The massive archive includes several gigabytes of plain tweet data and hundreds of gigabytes of media data. Canada's CBC conducted an analysis and released their findings in a recent report.
According to the report, it was foreign trolls who boosted the highly controversial and unpopular issues, including the pipeline projects and migration policy. Needless to say, the trolls originate from the Western World's new Axis of Evil, which in addition to traditional members (Russia and Iran, although Twitter did not go as far as to link the accounts to the Iranian government) now includes Venezuela — to keep up with the latest occurrences, apparently.
Of 9.6 million tweets, some 21,600 reportedly "directly targeted Canadians," CBC writes.

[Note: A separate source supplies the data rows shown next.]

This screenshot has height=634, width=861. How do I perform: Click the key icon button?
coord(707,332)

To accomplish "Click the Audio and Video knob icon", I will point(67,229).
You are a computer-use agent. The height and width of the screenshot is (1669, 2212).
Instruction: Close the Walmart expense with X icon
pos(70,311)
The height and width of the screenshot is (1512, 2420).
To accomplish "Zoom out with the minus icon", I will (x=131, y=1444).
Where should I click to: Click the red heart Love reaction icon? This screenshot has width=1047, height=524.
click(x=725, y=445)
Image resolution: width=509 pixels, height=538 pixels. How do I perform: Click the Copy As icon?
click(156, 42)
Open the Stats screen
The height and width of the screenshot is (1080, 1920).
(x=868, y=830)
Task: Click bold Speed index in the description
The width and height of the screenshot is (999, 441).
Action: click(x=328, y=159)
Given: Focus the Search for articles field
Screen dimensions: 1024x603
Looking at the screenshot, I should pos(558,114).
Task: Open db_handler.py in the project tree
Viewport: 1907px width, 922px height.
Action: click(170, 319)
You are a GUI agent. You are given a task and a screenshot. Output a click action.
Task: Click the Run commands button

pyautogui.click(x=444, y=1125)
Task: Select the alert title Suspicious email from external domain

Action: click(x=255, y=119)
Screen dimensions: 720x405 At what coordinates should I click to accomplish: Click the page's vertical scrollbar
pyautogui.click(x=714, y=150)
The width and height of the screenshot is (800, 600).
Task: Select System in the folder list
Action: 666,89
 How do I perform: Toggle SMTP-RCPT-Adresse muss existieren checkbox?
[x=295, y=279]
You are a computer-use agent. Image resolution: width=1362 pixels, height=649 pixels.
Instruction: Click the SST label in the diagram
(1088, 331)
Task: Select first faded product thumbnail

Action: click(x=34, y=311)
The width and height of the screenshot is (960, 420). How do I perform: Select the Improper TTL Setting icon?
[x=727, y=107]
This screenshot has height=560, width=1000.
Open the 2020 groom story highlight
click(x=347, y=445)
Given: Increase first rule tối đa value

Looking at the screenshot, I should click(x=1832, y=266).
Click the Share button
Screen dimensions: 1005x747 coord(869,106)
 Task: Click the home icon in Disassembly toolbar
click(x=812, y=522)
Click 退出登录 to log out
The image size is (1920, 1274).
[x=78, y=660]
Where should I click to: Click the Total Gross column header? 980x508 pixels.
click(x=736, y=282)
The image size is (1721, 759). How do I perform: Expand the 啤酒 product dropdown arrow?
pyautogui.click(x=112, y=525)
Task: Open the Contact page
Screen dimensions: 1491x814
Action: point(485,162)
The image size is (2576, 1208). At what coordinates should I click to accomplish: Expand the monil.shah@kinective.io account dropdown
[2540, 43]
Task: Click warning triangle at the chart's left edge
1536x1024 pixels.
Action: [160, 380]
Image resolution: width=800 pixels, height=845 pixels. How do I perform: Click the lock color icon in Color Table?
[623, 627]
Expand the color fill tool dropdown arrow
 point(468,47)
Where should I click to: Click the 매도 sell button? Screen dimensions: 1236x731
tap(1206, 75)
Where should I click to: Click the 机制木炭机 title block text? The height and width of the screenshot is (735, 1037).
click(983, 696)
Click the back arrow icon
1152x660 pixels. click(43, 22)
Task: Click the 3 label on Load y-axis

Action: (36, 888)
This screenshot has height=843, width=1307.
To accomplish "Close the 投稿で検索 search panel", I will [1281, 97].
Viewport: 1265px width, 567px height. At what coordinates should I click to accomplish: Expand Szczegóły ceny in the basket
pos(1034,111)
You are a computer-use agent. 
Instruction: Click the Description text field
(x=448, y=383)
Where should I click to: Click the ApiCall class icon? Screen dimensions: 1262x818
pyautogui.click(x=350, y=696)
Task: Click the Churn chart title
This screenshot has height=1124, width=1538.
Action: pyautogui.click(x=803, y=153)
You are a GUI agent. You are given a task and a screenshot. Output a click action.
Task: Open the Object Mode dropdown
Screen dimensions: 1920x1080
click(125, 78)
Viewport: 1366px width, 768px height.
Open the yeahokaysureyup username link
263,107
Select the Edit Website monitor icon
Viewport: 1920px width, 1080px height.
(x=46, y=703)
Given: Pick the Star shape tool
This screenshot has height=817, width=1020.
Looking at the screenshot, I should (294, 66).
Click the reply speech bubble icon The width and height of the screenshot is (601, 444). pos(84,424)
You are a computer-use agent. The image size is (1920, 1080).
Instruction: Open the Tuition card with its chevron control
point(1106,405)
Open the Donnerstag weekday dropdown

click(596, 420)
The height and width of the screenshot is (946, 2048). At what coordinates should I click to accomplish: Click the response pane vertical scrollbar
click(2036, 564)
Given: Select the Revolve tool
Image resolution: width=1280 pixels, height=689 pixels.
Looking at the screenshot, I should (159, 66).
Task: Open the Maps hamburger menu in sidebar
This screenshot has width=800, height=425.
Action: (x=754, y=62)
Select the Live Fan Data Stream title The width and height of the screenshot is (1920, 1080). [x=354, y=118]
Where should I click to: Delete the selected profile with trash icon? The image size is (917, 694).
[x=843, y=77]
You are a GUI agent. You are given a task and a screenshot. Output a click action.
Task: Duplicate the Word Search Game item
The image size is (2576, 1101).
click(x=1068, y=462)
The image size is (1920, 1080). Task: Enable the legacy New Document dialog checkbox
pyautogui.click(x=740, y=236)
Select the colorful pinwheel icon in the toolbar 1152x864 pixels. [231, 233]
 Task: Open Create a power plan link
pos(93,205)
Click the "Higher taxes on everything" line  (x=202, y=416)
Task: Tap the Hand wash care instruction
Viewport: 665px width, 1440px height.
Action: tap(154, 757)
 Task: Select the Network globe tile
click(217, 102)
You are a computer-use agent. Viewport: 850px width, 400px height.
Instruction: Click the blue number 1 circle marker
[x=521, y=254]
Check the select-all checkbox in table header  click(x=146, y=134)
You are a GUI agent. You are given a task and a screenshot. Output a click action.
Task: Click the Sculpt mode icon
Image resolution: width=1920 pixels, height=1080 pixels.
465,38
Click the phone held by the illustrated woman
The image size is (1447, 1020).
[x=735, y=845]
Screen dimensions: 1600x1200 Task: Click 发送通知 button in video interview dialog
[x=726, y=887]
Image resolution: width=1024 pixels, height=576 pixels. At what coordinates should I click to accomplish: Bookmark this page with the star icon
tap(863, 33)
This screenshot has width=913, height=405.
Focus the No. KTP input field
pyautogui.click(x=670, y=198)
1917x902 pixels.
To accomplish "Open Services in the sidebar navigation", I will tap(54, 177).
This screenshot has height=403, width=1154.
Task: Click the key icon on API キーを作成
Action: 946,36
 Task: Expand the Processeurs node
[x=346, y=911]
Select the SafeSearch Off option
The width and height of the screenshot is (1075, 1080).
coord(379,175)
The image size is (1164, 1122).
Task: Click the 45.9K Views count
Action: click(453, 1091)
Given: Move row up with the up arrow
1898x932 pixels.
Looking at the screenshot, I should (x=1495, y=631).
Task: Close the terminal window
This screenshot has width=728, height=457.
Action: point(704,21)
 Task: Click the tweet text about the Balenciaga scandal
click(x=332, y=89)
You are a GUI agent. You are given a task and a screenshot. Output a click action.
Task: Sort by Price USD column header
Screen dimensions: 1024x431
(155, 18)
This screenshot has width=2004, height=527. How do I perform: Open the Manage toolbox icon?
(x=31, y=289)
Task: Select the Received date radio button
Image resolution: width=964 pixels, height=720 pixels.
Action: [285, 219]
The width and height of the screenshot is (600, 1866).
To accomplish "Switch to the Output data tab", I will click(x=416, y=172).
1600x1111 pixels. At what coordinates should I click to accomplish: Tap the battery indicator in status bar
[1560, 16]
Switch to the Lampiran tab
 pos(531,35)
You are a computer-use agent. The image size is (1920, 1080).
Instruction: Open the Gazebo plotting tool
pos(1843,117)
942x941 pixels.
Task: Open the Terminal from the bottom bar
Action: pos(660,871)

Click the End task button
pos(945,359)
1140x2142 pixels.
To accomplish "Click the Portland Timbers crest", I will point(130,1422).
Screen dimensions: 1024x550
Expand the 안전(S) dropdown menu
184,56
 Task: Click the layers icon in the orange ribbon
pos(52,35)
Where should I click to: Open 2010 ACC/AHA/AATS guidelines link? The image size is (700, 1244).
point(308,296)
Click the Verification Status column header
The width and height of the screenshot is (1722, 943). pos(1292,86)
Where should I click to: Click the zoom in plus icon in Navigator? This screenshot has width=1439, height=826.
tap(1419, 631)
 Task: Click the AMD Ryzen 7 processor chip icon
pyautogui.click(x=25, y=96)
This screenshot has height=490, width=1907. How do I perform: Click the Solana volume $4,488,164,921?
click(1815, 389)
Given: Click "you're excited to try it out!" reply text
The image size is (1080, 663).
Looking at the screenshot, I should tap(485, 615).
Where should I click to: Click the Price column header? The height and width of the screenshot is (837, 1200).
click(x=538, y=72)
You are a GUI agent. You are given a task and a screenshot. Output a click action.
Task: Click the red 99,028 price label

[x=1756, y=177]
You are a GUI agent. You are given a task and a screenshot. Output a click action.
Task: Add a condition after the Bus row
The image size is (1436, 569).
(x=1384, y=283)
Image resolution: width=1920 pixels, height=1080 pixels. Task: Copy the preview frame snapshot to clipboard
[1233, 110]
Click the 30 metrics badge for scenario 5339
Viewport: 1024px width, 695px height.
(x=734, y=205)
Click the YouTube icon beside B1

"The trolls appeared well-versed in Canadian debates about pipelines, quoting and retweeting prominent figures," the report notes. If the allegations are to be believed, that would mean that somewhere in Russia or Venezuela, there are hundreds if not thousands of people on government payrolls capable of speaking English and French on par with Canadian nationals and with deep knowledge of Canadian reality. The idea of what these people could do if they were traditional, James Bond-like spies is terrifying.
According to the CBC analysis, the trolls actively retweeted the likes of Russia Today and Iran-based PressTV, Canadian energy campaigner and a vocal opponent of pipeline projects Mike Hudema and US President Donald Trump. Trump being the agent of the Kremlin grew old a long time ago — the real eye-opener is number one on CBC's most retweeted list.
It's CBC itself.
"Many of [the tweets targeted Canadians] with… tweets that highlighted divisions over Canada's policies on immigration and refugees," CBC writes. Apparently, to qualify as a Russian troll, one must simply engage in a debate on an important national issue.
The idea that engaging in a debate might get you marked as a foreign agent without substantial proof evokes Orwellian thoughts on freedom of expression, backed by language from Canadian officials.
"While social media and digital platforms create forums that allow Canadians to engage in a dialogue about important issues, they also have a record of being manipulated to spread disinformation, create confusion and exploit existing societal tensions," said Amy Butcher, a spokesperson for Minister of Democratic Institutions Karina Gould. "We expect [social media] companies to take concrete actions to combat manipulation."